Ser vereador em uma grande capital brasileira é o suficiente para colocar-lhe entre o 1% de maior renda no país. Em Recife, por exemplo, o salário bruto é de R$ 15 mil. O valor, no entanto, não inclui certos gastos considerados essenciais aos vereadores. Em junho deste ano, cada um dos 39 membros da câmara municipal recifense deu a si mesmo um vale refeição superior a R$ 3 mil, valor correspondente a mais do que o dobro do salário médio dos recifenses.
11. Os R$ 500 milhões que o governo Temer gastará para excluir o software livre dos computadores do governo.
Deixar de utilizar softwares de livre acesso deve ser uma das estratégias do governo Temer para, segundo o próprio, reduzir o risco de que os dados do governo possam ser hackeados.
Na prática, adotar o pacote Office e outros programas da Microsoft em todos os computadores oficiais poderá ter um impacto de R$ 500 milhões em gastos com licenças e outros custos.
12. Os R$ 620 mil na compra de veículos de luxo para os ministros do Supremo.
Garantir o bom funcionamento da Suprema Corte brasileira tem seu custo. Em 2010, por exemplo, o STF comprou cerca 33 apoios para os pés ao singelo custo de R$ 10,2 mil. Em outras compras polêmicas, foram R$ 45 mil em copos descartáveis e R$ 4,9 mil por cada uma das poltronas usadas na corte.
Para exercerem seus cargos, cada um dos ministros deve ter à sua disposição um veículo Hyundai Azera, ao custo de R$ 155 mil cada.
13. Os R$ 100 milhões gastos com pensões e benefícios a ex-governadores nos últimos 3 anos.
A reforma da previdência ainda está parada no Congresso, mas a certeza de que o governo tentará impor uma mudança da idade mínima para 65 anos já preocupa as partes envolvidas. No entanto, nada disso afeta uma classe muito especial de cidadãos: os 104 ex-governadores e 53 viúvas que têm direito a receber salário integral – múltiplas vezes o teto do INSS – por terem passado 4 ou 8 anos no cargo, responsáveis por um gasto que alcançou R$ 100 milhões nos últimos 3 anos.

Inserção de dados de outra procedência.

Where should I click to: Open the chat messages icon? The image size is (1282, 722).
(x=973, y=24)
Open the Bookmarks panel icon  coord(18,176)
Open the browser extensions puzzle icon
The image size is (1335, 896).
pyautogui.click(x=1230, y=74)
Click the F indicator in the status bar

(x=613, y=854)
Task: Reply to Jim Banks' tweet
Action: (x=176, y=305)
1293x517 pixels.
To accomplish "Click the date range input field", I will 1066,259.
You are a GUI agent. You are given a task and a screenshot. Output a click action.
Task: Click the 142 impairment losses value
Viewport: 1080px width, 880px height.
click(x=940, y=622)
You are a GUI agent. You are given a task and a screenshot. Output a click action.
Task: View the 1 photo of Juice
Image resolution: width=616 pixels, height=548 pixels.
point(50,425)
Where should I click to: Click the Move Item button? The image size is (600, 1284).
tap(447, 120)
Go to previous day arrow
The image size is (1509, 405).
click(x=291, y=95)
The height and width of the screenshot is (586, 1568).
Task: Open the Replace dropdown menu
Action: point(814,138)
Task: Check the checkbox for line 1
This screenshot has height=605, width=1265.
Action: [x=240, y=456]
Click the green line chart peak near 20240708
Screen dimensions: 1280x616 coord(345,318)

A exemplo da Presidência da República, que gasta R$ 3 milhões anuais com ex-presidentes, governos como o do Maranhão estendem aos seus ex-governadores direito à pensão, além de outros benefícios como um veículo oficial e assessores.
14. A primeira-dama de Goiás que se aposentou por trabalho voluntário.
Os trabalhos desenvolvidos por primeiras-damas voltaram à pauta após a decisão do governo federal de nomear Marcela Temer para um cargo no programa Criança Feliz.
Em Goiás, a ex-primeira dama Valéria Perillo, esposa do tucano Marconi Perillo, aposentou-se recentemente pelo Tribunal de Contas do Estado. Para garantir o tempo necessário para a aposentadoria, porém, os anos à frente da OVG (Organizações Voluntárias de Goiás) acabaram contando, ainda que pelo trabalho Valéria não tenha recebido remuneração alguma e, portanto, não tenha contribuído para a previdência.
15. Os R$ 24 milhões gastos no cartão corporativo da presidência.
Nem bem completou seus 6 primeiros meses à frente do governo, os primeiros números da administração Temer começam a sair e, com eles, a inevitável comparação com governos anteriores.
Conforme divulgou O Globo, em quatro meses de mandato, Temer havia gastado mais do que sua antecessora em um semestre.
Os gastos com cartão corporativo são velhos conhecidos dos brasileiros. Em 2008, Foi publicada uma série de denúncias sobre mau uso dos recursos, que em tese deveriam custear gastos essenciais aos ministros e à presidência, sem necessidade de licitação.